DIY vs. Professional Framing: Making the Right Call
As much as I love a good DIY project, sometimes it pays to call in a professional. Knowing when to do it yourself and when to head to a frame shop is key.
Go DIY When: You are framing standard-sized photos, posters, or prints. The art is not exceptionally valuable or irreplaceable. You’re on a tight budget and are comfortable with careful, precise work. Ready-made frames combined with a custom-cut mat can give you a high-end look for less.
Go Pro When: You are framing valuable original art, a limited-edition piece, or a fragile family heirloom. The piece is an unusual size or shape. You need conservation-grade materials (like 100% rag matboard and museum glass) or have a three-dimensional object to frame (shadow box). A good framer is an expert craftsman who can ensure your piece is preserved for generations.
Common Framing Mistakes I’ve Made (So You Don’t Have To)
I’ve learned most of my best lessons the hard way. Here are a few mistakes I’ve made over the years that you can easily avoid.
- Using Cheap, Acidic Materials: My very first framing projects used the cardboard that came with the frame as a backing. Big mistake. Over time, the acid in these cheap materials can leach into your artwork, causing yellowing and brittleness. Always opt for materials labeled “acid-free” or “archival.”

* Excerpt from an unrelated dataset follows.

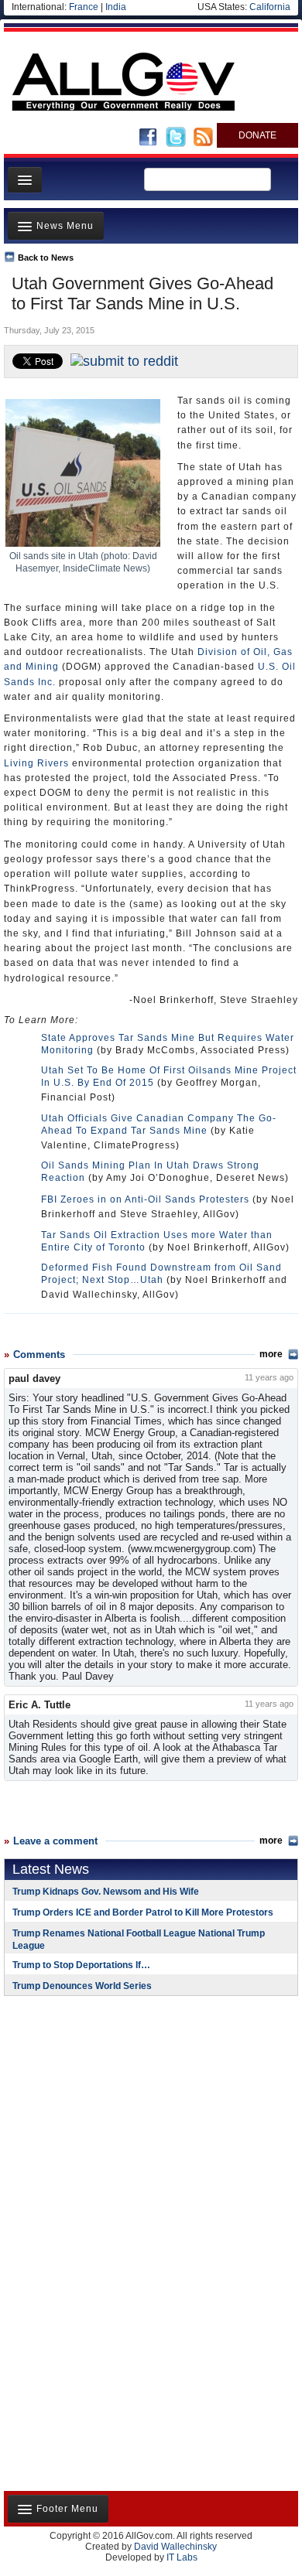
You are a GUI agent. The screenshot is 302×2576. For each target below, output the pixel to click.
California (269, 7)
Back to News (46, 257)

- Taping Art Directly to the Mat: I once used double-sided tape to stick a photo directly to the back of a mat. A few years later, when I wanted to change the frame, I couldn’t remove the photo without damaging it. Always use proper mounting techniques like archival corners or a T-hinge.
- Choosing a Frame That Overpowers the Art: I fell in love with a huge, ornate gold frame once and put a small, delicate watercolor in it. The art was completely lost. Remember, the frame is the supporting actor, not the star.
- Ignoring Glare: Hanging a beautifully framed piece opposite a bright window without using anti-reflective glass is a classic blunder. Consider the final location of your art when you’re choosing your glazing.
Frequently Asked Questions
How high should I hang my pictures?
The golden rule is to hang art so that its center is at average eye level, which is about 57-60 inches from the floor. This applies whether you’re hanging a single piece or a gallery wall.
Should the frame match my furniture or other frames?
Not necessarily! It’s better to choose a frame that complements the artwork itself. Your frames don’t all need to match. Creating a cohesive look is more about consistent spacing and a complementary color palette across your collection.
Can I put a canvas painting in a frame with glass?
Generally, oil or acrylic paintings on canvas do not need to be framed behind glass. The varnish on the painting provides protection. However, if the piece is extremely valuable or in a high-traffic area, you can use a floater frame and add glazing with spacers to keep the glass off the painted surface.
How do I keep dust from getting inside the frame?
A tight-fitting backing board is your first defense. For the ultimate seal, adding a kraft paper dust cover to the back of the frame is the best way to create a barrier against dust and insects.